- _Задачи_
(a) Перечислите все губернии, в земские управы которых, согласно статье о благотворительности Шаляпина, будут посланы вырученные деньги.
(b) Верните дословно фрагмент статьи о благотворительности Шаляпина, начиная со слов «Шаляпинская благотворительность не» и продолжая вплоть до слов «октября 1917 года.».

Очистившаяся сумма 16 523 р. 27 к. внесена мною в государственное казначейство в депозит градоначальства.
Считаю не лишним сообщить, что вырученные деньги будут посланы в губернские земские управы следующих шести губерний: Уфимскую, Вятскую, Симбирскую, Саратовскую, Самарскую и Казанскую.
Федор Шаляпин
Покорнейше прошу другие газеты перепечатать!»[140].
Когда в Мариинском театре отмечалось 50-летие первой постановки оперы А. Н.Серова «Юдифь» (19 января 1914 г.), Шаляпин не только выступил в юбилейном спектакле, сбор с которого пошел на устройство «образцового хорового дома» имени композитора в деревне Сябринцы Новгородской губернии, но и пожертвовал на это свой гонорар в 2000 рублей[141].
Шаляпинская благотворительность не прекращалась и при большевиках. Сохранился любопытный документ, в котором некоему финансовому работнику М. А. Сергееву Шаляпин представляет отчет о своих отчислениях с концертов. Дата отсутствует, да она и не важна, важно – содержание:
«Сумма пожертвования мною различным народным организациям: с 25 октября 1917 года.

Записи о расположении слов и элементов

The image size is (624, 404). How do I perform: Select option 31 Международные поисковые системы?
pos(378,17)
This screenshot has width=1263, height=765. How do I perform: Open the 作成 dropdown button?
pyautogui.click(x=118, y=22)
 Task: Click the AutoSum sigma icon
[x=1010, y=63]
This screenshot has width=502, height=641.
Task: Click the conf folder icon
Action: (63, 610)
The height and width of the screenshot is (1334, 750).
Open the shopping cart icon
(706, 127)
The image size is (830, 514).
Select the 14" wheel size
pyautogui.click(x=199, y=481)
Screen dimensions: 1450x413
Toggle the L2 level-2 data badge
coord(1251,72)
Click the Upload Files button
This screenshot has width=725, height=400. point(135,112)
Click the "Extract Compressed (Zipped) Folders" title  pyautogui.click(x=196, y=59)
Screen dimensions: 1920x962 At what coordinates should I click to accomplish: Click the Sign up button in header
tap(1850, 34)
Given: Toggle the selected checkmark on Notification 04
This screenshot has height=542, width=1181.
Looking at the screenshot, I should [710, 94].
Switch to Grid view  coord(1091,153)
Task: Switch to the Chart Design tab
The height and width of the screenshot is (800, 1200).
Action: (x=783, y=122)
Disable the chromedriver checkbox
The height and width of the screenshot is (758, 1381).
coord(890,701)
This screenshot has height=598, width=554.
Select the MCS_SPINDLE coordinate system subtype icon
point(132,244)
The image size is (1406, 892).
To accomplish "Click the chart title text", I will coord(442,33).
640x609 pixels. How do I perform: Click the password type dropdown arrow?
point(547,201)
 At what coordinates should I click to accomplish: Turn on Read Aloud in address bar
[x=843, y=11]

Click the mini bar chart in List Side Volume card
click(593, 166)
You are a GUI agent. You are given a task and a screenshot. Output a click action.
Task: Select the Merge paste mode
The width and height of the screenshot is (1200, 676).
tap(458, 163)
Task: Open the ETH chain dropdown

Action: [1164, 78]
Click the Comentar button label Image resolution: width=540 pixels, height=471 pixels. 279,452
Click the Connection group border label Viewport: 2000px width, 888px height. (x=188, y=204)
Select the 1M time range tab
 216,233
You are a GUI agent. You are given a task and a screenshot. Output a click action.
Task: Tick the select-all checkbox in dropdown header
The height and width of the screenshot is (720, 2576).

- _Ответы по задачам_
(a) Уфимская, Вятская, Симбирская, Саратовская, Самарская и Казанская губернии.

(b)
Шаляпинская благотворительность не прекращалась и при большевиках. Сохранился любопытный документ, в котором некоему финансовому работнику М. А. Сергееву Шаляпин представляет отчет о своих отчислениях с концертов. Дата отсутствует, да она и не важна, важно – содержание:
«Сумма пожертвования мною различным народным организациям: с 25 октября 1917 года.